Group 21 Copy 4 Created with Sketch.

Emagrecer rapidamente não prejudica manutenção do peso, diz estudo

Pesquisa conclui que, diferente do que pregam diretrizes médicas, risco de engordar após dieta é semelhante entre perda de peso a curto ou longo prazo

Emagrecer de forma gradual ou perder muito peso rapidamente não têm efeitos diferentes sobre o risco de uma pessoa engordar novamente. Ao menos foi o que concluíram pesquisadores australianos, contrariando diretrizes médicas em relação ao tema, as quais sugerem que emagrecer em um período curto dificulta a manutenção do peso.

CONHEÇA A PESQUISA

Título original: The effect of rate of weight loss on long-term weight management: a randomised controlled trial​

Onde foi divulgada: The Lancet Diabetes & Endocrinology

Quem fez: Katrina Purcell, Priya Sumithran, Luke A Prendergast, Celestine J Bouniu, Elizabeth Delbridge e Joseph Proietto.

Instituição: Universidade de Melbourne, na Austrália.

Resultados: ​Seguir uma dieta restritiva ao longo de 12 semanas não dificulta o controle de peso após o tratamento, se comparada a uma semelhante, mas que dura 36 semanas.

A pesquisa, publicada nesta quinta-feira na revista média The Lancet Diabetes & Endocrinology, foi feita com 200 obesos. Os participantes foram divididos em dois grupos: parte deles foi submetida a um programa de emagrecimento rápido, que consistia em uma dieta com poucas calorias – de 400 a 800 por dia – ao longo de três meses. Já o outro grupo entrou em um programa de perda de peso gradual no qual deveriam comer 500 calorias a menos do que estavam acostumados ao dia durante nove meses.

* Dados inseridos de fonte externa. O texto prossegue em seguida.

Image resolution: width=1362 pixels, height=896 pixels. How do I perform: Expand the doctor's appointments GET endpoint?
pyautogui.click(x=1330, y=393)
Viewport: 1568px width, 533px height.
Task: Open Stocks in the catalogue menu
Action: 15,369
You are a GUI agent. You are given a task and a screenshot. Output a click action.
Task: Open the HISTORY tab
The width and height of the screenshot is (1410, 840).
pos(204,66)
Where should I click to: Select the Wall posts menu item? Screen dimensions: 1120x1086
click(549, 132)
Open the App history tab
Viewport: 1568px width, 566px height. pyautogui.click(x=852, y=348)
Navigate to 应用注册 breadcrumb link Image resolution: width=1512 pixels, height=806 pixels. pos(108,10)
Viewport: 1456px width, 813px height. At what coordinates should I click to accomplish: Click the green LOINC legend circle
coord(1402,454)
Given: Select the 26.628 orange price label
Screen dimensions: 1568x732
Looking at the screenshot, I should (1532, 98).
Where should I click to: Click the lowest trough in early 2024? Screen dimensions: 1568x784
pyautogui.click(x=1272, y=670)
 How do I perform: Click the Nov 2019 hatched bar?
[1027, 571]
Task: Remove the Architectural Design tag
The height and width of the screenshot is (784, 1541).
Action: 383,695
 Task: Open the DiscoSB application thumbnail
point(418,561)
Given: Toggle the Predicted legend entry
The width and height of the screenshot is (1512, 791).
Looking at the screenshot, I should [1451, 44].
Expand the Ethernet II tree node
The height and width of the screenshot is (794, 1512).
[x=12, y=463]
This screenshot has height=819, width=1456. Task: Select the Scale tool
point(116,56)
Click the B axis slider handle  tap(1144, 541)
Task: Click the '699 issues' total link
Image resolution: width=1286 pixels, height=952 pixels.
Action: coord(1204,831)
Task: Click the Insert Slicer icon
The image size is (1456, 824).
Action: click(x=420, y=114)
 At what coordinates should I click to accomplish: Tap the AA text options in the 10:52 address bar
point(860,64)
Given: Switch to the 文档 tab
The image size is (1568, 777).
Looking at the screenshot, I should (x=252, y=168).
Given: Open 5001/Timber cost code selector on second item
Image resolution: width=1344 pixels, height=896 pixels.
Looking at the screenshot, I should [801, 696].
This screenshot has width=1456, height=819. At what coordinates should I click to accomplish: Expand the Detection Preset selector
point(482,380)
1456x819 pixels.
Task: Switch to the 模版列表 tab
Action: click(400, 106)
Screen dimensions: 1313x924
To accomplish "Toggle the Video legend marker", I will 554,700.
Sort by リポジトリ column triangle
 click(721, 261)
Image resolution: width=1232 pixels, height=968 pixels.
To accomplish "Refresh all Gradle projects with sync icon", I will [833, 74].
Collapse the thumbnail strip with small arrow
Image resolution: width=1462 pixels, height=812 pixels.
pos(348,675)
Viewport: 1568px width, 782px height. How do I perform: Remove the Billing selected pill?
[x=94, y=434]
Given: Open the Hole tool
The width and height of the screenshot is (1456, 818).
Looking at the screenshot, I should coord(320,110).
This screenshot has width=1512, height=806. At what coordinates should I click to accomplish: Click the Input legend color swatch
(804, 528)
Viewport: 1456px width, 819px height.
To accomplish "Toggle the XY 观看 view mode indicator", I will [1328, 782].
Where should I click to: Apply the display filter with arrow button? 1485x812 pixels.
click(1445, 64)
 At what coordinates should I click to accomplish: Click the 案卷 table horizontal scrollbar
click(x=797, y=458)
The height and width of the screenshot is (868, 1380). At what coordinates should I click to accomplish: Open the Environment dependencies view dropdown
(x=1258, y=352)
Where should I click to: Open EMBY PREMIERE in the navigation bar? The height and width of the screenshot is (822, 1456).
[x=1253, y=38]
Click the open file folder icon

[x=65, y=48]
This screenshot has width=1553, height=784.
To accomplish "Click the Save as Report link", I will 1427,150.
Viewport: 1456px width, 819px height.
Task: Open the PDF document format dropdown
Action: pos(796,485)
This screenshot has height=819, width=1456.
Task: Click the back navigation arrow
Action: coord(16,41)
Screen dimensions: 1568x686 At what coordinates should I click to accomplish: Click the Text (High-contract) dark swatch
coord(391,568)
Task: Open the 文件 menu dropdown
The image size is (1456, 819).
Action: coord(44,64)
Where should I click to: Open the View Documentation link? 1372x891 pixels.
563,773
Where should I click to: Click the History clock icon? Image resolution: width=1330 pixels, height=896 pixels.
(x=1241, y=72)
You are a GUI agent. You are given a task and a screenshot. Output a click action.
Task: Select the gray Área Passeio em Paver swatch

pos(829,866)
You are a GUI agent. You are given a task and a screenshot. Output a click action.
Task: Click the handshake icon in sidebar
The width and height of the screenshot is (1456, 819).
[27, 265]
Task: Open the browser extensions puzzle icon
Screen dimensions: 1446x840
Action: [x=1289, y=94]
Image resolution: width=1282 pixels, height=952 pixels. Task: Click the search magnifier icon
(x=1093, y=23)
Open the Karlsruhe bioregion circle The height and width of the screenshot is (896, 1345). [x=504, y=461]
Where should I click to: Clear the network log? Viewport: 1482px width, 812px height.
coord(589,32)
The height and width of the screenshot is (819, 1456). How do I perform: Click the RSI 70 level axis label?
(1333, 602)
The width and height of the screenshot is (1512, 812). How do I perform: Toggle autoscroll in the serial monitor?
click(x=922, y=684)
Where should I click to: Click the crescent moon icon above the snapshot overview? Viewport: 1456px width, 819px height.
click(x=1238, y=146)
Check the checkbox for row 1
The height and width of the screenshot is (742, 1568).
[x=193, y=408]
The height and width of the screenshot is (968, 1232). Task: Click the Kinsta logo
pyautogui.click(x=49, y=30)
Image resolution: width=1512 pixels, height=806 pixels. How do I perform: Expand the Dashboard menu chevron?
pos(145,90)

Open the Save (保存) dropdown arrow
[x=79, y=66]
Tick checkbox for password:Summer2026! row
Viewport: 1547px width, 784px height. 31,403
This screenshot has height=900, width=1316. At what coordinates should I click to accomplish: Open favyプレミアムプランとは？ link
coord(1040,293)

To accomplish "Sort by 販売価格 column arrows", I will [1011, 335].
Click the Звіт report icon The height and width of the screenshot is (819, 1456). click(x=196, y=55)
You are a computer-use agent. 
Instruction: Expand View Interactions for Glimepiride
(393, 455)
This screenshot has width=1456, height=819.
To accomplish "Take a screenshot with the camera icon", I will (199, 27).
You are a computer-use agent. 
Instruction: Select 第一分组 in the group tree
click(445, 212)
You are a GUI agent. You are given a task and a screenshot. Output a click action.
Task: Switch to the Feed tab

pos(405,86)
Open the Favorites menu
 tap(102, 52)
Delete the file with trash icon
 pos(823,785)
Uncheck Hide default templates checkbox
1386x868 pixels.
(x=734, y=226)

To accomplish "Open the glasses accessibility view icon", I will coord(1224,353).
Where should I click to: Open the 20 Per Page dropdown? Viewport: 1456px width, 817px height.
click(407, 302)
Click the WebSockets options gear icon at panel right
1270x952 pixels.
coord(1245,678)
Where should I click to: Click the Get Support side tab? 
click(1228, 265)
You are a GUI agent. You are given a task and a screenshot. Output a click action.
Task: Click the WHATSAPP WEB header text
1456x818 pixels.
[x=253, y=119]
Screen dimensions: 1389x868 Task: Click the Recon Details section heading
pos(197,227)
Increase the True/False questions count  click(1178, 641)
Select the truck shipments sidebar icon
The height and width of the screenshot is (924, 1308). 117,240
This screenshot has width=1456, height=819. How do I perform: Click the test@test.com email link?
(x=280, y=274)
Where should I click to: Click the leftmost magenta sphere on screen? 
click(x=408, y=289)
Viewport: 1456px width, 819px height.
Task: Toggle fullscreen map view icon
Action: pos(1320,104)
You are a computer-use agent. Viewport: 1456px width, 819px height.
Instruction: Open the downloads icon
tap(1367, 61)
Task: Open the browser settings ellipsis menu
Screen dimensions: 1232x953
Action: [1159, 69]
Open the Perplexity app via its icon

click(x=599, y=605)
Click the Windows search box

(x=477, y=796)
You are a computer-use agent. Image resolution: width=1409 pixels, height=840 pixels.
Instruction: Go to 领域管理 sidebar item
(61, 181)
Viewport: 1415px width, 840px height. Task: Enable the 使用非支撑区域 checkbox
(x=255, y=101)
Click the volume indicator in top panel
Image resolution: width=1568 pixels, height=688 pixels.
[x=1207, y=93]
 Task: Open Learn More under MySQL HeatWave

Resultados – Segundo a pesquisa, 81% das pessoas do programa de emagrecimento rápido conseguiram atingir a meta do estudo, que era a de reduzir o peso em 12,5%. Já entre os participantes do grupo de emagrecimento gradual, 50% conquistaram o objetivo.

Leia também:

Para emagrecer, é melhor evitar carboidrato do que gordura

Nove estratégias para emagrecer sem contar calorias

Todos os indivíduos que conseguiram atingir a meta de emagrecimento foram submetidos a uma dieta para manutenção do peso durante os três anos seguintes. Os pesquisadores observaram que o tipo de dieta não influenciou na probabilidade de o participante voltar a engordar, o que aconteceu com 71% das pessoas de ambos os grupos. O programa de emagrecimento também não interferiu na quantidade de peso que um indivíduo recupera após emagrecer.

Segundo os autores do estudo, uma das possíveis explicações para o achado é o fato de que a perda de peso rápida pode motivar os indivíduos a manterem a dieta. Além disso, como a alimentação com maior restrição calórica tende a limitar os carboidratos, é possível que o organismo entre em um processo no qual queima a gordura corporal para conseguir energia.

“Pelo fato de as diretrizes recomendarem a perda de peso gradual para o tratamento da obesidade, há uma crença difundida de que quanto mais rápido se perde peso, mais rápido se ganha”, diz Katrina Purcell, coautora do estudo e pesquisadora da Universidade de Melbourne, na Austrália.

Opinião do especialista

Independentemente do tipo de dieta, a taxa de pessoas que voltou a engordar, de 71%, ainda é muito elevada e está longe do ideal, segundo a endocrinologista Claudia Cozer, coordenadora do núcleo de obesidade do Hospital Sírio-Libanês. “A dieta a curto prazo era muito restritiva, difícil de ser seguida por muito tempo. Foi por essa razão que as pessoas desse grupo emagreceram mais. No entanto, não há resultado positivo a médio e longo prazo”, diz a médica.

Segundo Claudia, dietas que provocam perda de peso de forma rápida são recomendadas somente em casos específicos, de pessoas que precisam emagrecer para algum evento, como um casamento ou a realização de uma cirurgia, por exemplo. Porém, adotar uma alimentação como essa com frequência pode causar mudanças na composição corporal. “A pessoa começa a perder músculo e gordura, o que não é bom. Além disso, esse tipo de restrição diminui as taxas de potássio e cálcio no sangue. Uma dieta ideal deve oferecer entre 1.100 a 1.200 calorias por dia, no mínimo”, afirma a endocrinologista.